(Data provided begins)

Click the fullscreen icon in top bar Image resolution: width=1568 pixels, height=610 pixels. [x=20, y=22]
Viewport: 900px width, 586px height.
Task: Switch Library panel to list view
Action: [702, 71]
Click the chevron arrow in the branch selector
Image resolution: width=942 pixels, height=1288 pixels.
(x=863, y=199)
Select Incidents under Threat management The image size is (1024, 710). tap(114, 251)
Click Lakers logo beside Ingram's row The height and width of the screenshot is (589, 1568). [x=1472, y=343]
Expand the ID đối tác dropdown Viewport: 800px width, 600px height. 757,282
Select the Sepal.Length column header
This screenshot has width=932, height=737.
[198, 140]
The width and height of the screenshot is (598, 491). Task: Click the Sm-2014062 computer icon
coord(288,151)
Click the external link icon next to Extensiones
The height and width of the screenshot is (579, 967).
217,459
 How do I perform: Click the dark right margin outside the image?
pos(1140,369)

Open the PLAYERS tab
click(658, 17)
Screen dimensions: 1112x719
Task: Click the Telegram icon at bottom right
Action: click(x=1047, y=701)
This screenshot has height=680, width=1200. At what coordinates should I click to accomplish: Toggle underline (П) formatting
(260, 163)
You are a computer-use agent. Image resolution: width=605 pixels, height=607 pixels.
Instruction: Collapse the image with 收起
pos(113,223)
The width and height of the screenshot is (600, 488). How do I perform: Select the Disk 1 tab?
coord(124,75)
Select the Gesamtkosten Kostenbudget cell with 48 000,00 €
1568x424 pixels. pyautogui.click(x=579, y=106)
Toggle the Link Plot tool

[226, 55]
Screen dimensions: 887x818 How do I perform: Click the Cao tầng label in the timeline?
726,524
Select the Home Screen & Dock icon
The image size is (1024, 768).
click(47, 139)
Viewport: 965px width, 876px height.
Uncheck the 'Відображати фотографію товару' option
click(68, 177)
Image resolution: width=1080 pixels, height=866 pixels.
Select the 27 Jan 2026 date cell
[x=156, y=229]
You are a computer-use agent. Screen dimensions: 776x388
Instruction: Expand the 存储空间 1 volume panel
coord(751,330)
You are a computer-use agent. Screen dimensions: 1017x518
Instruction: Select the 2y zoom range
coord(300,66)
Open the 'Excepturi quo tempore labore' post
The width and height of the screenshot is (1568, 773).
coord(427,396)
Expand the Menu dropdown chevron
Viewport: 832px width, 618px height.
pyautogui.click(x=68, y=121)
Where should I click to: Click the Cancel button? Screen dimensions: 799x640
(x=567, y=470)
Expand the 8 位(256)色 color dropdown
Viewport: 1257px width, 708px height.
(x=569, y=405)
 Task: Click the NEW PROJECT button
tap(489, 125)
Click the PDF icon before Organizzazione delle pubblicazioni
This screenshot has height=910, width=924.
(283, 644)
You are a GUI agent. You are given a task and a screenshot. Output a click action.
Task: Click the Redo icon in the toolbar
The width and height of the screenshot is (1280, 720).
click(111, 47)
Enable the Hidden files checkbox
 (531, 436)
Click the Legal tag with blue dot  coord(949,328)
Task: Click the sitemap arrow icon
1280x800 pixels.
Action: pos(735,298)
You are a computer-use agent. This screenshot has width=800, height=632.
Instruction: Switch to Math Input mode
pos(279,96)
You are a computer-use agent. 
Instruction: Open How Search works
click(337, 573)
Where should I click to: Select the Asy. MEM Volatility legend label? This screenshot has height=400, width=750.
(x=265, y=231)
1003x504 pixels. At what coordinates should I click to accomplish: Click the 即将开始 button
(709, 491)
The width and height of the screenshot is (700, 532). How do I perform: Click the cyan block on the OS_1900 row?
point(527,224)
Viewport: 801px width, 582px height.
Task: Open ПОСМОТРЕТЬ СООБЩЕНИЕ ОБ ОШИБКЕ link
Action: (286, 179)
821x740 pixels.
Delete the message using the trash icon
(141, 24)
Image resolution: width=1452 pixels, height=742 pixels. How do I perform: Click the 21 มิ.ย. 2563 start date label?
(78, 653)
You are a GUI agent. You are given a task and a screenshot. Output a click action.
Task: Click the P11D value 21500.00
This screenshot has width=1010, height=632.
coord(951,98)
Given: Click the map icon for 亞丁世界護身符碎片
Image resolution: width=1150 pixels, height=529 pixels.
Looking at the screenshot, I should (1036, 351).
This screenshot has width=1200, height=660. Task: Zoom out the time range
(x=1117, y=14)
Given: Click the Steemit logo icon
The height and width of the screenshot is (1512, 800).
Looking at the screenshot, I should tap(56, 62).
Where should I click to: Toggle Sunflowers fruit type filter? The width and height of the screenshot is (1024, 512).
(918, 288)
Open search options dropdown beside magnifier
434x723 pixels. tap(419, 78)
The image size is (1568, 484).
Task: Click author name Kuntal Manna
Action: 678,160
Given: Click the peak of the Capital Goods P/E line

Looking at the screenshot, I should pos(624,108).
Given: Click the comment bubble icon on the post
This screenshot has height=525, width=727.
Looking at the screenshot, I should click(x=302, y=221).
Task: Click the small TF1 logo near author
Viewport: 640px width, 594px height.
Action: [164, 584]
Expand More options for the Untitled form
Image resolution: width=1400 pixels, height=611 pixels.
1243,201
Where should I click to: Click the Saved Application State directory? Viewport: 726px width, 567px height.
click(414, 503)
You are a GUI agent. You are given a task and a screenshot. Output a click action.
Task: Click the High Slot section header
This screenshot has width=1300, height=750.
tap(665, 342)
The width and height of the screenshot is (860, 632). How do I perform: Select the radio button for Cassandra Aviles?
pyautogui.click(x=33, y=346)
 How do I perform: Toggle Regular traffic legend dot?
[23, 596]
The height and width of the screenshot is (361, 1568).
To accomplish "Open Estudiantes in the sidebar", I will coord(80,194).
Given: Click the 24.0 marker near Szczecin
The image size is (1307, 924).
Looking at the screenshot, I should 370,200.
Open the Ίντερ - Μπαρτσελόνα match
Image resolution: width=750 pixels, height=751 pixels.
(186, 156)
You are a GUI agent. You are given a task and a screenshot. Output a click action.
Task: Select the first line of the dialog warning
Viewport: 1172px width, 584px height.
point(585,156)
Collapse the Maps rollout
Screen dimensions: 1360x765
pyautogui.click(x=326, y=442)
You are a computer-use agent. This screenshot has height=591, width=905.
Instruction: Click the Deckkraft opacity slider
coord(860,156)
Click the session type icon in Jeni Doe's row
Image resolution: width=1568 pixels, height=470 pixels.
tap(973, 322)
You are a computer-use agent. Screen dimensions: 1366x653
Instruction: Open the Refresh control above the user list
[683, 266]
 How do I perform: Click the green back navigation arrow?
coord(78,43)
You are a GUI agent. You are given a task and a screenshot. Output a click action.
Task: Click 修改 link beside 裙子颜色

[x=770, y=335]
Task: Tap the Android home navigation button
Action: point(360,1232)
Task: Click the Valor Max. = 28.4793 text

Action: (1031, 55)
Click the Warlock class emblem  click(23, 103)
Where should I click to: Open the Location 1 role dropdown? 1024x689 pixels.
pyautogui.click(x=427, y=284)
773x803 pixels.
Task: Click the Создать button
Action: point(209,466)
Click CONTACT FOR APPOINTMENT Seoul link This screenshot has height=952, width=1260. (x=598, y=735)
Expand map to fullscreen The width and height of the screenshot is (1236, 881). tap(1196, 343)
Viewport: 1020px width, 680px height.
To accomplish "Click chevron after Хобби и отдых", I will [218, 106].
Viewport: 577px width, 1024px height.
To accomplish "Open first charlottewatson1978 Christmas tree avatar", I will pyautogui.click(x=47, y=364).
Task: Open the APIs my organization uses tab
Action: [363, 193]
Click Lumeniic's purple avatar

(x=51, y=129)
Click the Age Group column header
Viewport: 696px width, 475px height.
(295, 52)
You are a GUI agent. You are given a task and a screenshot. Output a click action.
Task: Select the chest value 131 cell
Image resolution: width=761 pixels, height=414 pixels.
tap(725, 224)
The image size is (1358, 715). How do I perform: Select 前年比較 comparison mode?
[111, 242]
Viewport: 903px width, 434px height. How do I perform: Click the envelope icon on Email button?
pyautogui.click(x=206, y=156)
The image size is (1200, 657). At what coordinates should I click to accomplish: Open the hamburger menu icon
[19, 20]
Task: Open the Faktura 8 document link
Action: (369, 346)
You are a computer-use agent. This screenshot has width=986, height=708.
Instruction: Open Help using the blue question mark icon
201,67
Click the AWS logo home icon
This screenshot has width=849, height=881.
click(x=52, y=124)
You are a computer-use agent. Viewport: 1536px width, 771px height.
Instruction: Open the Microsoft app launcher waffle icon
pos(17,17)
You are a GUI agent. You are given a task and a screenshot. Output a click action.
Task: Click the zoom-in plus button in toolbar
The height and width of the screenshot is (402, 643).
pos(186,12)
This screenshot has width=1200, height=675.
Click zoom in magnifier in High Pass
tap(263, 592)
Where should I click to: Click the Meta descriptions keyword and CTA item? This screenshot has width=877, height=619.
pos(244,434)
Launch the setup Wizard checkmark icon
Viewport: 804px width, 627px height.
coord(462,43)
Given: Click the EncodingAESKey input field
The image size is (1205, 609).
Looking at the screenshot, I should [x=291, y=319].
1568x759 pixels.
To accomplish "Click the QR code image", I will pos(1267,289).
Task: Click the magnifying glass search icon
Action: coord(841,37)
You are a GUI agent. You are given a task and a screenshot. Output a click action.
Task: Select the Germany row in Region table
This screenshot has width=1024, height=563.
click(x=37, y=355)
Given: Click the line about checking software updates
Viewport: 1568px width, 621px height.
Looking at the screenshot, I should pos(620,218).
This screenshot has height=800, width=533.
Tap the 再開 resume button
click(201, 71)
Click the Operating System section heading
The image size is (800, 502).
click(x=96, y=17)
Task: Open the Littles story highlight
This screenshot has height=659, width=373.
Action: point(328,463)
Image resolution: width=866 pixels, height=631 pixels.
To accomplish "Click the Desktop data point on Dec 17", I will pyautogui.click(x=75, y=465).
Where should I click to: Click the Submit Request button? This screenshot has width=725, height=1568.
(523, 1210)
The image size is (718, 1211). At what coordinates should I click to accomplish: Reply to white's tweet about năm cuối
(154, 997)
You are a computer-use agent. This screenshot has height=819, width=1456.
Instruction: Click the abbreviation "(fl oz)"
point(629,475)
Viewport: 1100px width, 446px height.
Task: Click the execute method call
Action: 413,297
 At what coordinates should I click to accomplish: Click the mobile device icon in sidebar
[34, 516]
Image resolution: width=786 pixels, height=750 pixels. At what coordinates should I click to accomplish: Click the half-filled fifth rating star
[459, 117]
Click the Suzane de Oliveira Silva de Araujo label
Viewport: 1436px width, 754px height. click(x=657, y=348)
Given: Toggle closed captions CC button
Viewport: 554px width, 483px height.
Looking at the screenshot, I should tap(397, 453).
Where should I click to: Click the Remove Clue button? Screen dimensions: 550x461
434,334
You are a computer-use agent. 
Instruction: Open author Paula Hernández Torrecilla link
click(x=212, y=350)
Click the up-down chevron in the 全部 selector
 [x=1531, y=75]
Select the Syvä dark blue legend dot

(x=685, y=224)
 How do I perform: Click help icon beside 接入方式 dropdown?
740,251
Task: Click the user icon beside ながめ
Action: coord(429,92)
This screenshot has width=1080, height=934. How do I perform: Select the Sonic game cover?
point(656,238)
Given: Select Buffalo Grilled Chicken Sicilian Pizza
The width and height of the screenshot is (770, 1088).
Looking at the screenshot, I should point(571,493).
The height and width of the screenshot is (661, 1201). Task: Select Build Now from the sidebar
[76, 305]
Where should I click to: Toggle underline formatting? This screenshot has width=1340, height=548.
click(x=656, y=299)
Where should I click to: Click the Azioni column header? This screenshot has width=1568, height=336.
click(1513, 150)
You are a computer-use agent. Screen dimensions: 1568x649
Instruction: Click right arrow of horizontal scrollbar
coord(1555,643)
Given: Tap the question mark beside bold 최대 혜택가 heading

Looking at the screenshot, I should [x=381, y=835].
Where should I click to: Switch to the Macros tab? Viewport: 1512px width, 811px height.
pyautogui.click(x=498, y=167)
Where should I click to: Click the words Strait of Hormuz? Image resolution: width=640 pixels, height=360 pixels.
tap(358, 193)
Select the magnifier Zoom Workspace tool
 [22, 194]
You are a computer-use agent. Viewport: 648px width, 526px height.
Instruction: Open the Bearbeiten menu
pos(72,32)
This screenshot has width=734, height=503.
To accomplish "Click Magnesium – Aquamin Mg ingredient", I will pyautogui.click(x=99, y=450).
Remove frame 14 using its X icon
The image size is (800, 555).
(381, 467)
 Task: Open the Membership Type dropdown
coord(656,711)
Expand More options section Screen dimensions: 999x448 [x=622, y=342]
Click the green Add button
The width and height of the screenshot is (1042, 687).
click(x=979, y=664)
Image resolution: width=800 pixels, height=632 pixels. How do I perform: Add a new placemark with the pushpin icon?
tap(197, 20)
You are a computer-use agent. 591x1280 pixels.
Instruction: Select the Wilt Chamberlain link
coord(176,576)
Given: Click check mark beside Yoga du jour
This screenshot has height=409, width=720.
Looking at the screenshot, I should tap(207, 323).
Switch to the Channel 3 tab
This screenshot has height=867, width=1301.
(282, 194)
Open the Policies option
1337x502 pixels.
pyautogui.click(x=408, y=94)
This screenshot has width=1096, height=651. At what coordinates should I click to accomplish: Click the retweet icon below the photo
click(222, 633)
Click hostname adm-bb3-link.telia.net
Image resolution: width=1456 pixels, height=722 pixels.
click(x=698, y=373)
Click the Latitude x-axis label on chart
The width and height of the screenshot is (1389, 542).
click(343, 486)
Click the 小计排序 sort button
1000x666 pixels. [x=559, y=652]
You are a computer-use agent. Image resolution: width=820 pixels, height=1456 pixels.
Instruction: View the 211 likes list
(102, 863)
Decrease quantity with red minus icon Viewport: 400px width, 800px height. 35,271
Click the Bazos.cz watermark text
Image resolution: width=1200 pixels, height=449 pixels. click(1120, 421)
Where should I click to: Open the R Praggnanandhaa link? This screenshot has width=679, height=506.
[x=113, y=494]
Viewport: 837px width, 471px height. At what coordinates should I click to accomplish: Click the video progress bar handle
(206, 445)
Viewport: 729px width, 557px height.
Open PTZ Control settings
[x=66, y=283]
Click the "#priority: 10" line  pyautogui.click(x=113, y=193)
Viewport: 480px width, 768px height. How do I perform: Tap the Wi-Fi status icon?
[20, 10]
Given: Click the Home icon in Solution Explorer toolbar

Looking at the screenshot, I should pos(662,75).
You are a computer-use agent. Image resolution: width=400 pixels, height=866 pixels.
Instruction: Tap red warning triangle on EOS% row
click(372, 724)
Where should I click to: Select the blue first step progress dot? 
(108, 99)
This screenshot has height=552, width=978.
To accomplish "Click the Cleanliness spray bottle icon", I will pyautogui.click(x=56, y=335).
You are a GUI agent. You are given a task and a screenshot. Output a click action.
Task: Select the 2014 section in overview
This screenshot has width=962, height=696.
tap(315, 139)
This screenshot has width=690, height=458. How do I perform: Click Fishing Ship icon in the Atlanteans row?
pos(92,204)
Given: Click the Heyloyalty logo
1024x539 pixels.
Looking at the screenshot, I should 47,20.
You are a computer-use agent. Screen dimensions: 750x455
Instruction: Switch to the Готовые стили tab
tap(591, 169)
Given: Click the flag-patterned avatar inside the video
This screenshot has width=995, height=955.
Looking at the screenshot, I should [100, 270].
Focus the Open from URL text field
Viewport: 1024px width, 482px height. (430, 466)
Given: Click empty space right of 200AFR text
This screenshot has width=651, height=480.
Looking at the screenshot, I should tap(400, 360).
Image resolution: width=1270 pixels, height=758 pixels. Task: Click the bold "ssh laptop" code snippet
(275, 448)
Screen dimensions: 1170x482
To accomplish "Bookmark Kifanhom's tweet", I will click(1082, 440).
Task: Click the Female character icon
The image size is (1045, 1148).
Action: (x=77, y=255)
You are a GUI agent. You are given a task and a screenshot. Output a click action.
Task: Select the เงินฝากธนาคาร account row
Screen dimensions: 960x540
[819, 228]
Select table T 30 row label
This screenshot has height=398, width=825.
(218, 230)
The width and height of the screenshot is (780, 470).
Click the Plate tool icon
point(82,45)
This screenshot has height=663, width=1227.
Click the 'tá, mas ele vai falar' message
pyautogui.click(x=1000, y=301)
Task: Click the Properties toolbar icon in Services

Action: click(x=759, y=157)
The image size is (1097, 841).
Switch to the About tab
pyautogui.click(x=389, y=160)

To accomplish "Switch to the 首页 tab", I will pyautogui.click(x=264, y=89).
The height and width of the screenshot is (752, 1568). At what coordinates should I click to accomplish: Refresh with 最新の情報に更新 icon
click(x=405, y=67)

(Data provided ends)

# To do:
Working from the material above, retype exactly the lines from the one with "1024x539 pixels." through the one with "The width and height of the screenshot is (780, 470).", both included, and only those lines.

# Output for this task:
1024x539 pixels.
Looking at the screenshot, I should 47,20.
You are a computer-use agent. Screen dimensions: 750x455
Instruction: Switch to the Готовые стили tab
tap(591, 169)
Given: Click the flag-patterned avatar inside the video
This screenshot has width=995, height=955.
Looking at the screenshot, I should [100, 270].
Focus the Open from URL text field
Viewport: 1024px width, 482px height. (430, 466)
Given: Click empty space right of 200AFR text
This screenshot has width=651, height=480.
Looking at the screenshot, I should tap(400, 360).
Image resolution: width=1270 pixels, height=758 pixels. Task: Click the bold "ssh laptop" code snippet
(275, 448)
Screen dimensions: 1170x482
To accomplish "Bookmark Kifanhom's tweet", I will click(1082, 440).
Task: Click the Female character icon
The image size is (1045, 1148).
Action: (x=77, y=255)
You are a GUI agent. You are given a task and a screenshot. Output a click action.
Task: Select the เงินฝากธนาคาร account row
Screen dimensions: 960x540
[819, 228]
Select table T 30 row label
This screenshot has height=398, width=825.
(218, 230)
The width and height of the screenshot is (780, 470).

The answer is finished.